- [Selected extract]
● ● ● ● ● ● ●
Marie d'Agoult, born Marie Catherine Sophie de Flavigny, Vicomtesse de Flavigny (December 31, 1805 – March 5, 1876), was a French author and historian. She was also known by her married name and title, Marie, Comtesse d'Agoult, and by her pen name, Daniel Stern.
In 1827, the young Marie married Colonel Charles Louis Constant d’Agoult, Comte d'Agoult, 20 years her senior, thereby becoming the Comtesse d'Agoult. They had two daughters, Louise (1828-1834), and Claire (1830-1912). They were divorced in 1835, as Marie carried on an affair with virtuoso pianist and composer Franz Liszt, who was five years younger than she and a rising concert star. She had three children with Liszt, but they did not marry.
Marie began her career as a writer in 1839. She was a friend of female novelist George Sand, with whom she shared many of the same views on morals, politics, and society. She also created a salon where the outstanding writers, thinkers, and musicians discussed the ideas that culminated in the revolution of 1848.
As "Daniel Stern," she established herself as a respected writer and critic. As a women's advocate she promoted complimentarity with men's education and occupations, holding that women could occupy the more internal world from where they could civilize society and the spiritual sphere, and leave men to the more public sphere of politics and religion. She also advocated socialistic reforms, but stopped short of both Utopian and radical socialism. As a journalist, she is considered one of the best and most objective sources of information on the period.
She died, aged 71, in Paris, and was buried in Division 54 of Père Lachaise Cemetery.
● ● ● ● ● ● ●
Text and element pointing records
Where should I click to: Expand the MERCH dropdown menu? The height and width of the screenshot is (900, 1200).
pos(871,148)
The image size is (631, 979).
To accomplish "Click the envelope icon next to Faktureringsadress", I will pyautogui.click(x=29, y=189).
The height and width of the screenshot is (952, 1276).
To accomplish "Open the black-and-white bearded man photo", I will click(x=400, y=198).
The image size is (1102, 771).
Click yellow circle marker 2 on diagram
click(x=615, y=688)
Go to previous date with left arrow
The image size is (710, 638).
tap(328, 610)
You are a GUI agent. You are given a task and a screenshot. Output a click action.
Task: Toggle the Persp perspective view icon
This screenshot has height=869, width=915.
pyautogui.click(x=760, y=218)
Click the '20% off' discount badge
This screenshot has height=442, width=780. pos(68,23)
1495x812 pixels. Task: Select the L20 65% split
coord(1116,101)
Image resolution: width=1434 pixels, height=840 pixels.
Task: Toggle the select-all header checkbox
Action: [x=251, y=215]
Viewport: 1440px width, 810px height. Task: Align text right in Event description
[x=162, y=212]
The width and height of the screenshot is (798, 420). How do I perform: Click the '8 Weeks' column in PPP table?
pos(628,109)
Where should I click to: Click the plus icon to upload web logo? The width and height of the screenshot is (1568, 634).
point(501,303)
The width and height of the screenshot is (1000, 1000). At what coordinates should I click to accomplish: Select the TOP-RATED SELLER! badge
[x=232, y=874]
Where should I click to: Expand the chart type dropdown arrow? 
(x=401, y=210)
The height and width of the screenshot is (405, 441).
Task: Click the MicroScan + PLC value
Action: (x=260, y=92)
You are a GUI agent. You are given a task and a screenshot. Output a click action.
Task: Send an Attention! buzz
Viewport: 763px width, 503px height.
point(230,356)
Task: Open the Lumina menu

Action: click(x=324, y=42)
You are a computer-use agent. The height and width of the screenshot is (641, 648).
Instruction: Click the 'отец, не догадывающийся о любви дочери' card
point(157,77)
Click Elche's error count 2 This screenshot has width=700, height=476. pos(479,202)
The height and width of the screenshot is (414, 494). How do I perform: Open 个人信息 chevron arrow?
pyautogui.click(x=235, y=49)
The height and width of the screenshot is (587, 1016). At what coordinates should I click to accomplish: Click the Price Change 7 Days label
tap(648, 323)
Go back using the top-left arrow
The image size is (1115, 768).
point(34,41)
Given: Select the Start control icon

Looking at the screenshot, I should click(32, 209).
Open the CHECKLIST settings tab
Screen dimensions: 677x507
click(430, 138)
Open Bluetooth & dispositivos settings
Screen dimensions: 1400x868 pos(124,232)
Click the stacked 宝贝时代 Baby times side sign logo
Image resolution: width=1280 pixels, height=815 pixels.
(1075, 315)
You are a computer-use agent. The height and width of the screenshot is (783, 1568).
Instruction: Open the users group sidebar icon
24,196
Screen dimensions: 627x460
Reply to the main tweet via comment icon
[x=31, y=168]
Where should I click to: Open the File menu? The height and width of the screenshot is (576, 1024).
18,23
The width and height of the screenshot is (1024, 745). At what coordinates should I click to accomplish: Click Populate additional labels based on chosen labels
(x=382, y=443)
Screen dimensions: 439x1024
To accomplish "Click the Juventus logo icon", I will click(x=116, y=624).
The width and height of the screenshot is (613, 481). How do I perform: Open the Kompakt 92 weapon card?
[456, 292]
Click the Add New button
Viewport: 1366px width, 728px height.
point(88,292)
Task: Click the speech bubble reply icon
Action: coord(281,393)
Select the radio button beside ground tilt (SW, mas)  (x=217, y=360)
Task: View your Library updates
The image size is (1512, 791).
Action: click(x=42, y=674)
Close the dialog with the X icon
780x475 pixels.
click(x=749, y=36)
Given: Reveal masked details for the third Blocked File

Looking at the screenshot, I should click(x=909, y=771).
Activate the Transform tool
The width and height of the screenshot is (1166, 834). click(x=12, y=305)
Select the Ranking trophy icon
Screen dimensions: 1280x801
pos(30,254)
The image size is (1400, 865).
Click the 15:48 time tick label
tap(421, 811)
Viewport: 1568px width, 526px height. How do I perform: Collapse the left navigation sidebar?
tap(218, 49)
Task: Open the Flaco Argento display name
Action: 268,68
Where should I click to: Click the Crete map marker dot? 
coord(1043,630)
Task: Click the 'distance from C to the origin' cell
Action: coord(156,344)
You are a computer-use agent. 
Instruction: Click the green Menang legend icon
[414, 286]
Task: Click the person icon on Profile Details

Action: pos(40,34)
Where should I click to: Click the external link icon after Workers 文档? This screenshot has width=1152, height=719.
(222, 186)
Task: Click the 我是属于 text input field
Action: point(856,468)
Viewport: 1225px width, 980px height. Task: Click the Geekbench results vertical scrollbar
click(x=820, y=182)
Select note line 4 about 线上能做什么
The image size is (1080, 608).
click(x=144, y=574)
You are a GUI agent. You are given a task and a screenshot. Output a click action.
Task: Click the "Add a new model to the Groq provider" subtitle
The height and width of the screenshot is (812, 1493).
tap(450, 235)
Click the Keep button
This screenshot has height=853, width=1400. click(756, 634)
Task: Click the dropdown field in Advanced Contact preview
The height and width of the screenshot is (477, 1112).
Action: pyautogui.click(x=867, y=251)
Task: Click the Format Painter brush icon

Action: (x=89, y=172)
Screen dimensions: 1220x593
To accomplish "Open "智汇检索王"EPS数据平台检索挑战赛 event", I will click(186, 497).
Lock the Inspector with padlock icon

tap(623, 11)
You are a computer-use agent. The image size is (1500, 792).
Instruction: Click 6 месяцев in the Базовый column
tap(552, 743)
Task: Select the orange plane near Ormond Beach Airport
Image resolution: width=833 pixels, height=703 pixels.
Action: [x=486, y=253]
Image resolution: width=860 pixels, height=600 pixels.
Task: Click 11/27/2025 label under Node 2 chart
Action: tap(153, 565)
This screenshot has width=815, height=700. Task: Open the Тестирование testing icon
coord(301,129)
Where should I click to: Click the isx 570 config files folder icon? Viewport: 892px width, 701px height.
● ● ● ● ● ● ●
- [Exercise 1]
Rewrite the entries from the first one through the line containing "Action: (x=260, y=92)", changing "dropdown" to "drop-down" and leaving everything else the same.
- [Exercise 2]
Continue the text about Marie d'Agoult from where it stops.

- [Final result 1]
Where should I click to: Expand the MERCH drop-down menu? The height and width of the screenshot is (900, 1200).
pos(871,148)
The image size is (631, 979).
To accomplish "Click the envelope icon next to Faktureringsadress", I will pyautogui.click(x=29, y=189).
The height and width of the screenshot is (952, 1276).
To accomplish "Open the black-and-white bearded man photo", I will click(x=400, y=198).
The image size is (1102, 771).
Click yellow circle marker 2 on diagram
click(x=615, y=688)
Go to previous date with left arrow
The image size is (710, 638).
tap(328, 610)
You are a GUI agent. You are given a task and a screenshot. Output a click action.
Task: Toggle the Persp perspective view icon
This screenshot has height=869, width=915.
pyautogui.click(x=760, y=218)
Click the '20% off' discount badge
This screenshot has height=442, width=780. pos(68,23)
1495x812 pixels. Task: Select the L20 65% split
coord(1116,101)
Image resolution: width=1434 pixels, height=840 pixels.
Task: Toggle the select-all header checkbox
Action: [x=251, y=215]
Viewport: 1440px width, 810px height. Task: Align text right in Event description
[x=162, y=212]
The width and height of the screenshot is (798, 420). How do I perform: Click the '8 Weeks' column in PPP table?
pos(628,109)
Where should I click to: Click the plus icon to upload web logo? The width and height of the screenshot is (1568, 634).
point(501,303)
The width and height of the screenshot is (1000, 1000). At what coordinates should I click to accomplish: Select the TOP-RATED SELLER! badge
[x=232, y=874]
Where should I click to: Expand the chart type drop-down arrow? 
(x=401, y=210)
The height and width of the screenshot is (405, 441).
Task: Click the MicroScan + PLC value
Action: (x=260, y=92)

- [Final result 2]
Marie was born in Frankfurt-am-Main, Germany, the daughter of Alexander Victor François de Flavigny (1770 – 1819), a footloose emigré French aristocrat, and his wife Maria-Elisabeth Bethmann (1772 – 1847), a German-Jewish banker's daughter whose family had converted to Catholicism. The young Marie spent her early years in Germany and completed her education in a French convent after the Bourbon Restoration. She entered into an early marriage with Charles Louis Constant d’Agoult, Comte d'Agoult (1790 – 1875) on May 16, 1827, thus becoming the Comtesse d'Agoult. They had two daughters, Louise (1828 – 1834), (whose early death devastated Marie), and Claire (1830 – 1912).
The young Comtesse d'Agoult was raised in an aristocratic culture during the period just prior to the French Revolution. This was a time when society began to shift its views concerning the rights of women. Jean-Jacques Rousseau had expressed the prevailing view when he wrote that women were different creatures from men and should be educated only for marriage and motherhood, whereas the husband was absolute ruler over his family. Mary Wollstonecraft wrote the Vindication of the Rights of Women in 1792, which stimulated many women, including Marie, to reconsider the life she was living.
Marie was not happy in her arranged marriage, but she found comfort in the religious teachings of the Abbé de Lammenais and in the company of a new generation of Romantic artists and musicians like Hugo, Vigny, Lamartine, Chopin, and Rossini. She began to study art, philosophy, and politics. Marie soon developed a critical mind and definite opinions about various topics. Through her self-education she became a respected thinker among her friends.
Marie met the Hungarian Franz Liszt in 1833 in Paris. He was an upcoming composer and musician, yet a man below her social standing. Their friendship developed based on books that they shared and discussed together beginning with the Bible, Shakespeare, Goethe, Chateaubriand, Balzac, Nerval and George Sand. Later works they discussed included Volupté, by Sainte-Beuve and Oberman, by Senancour.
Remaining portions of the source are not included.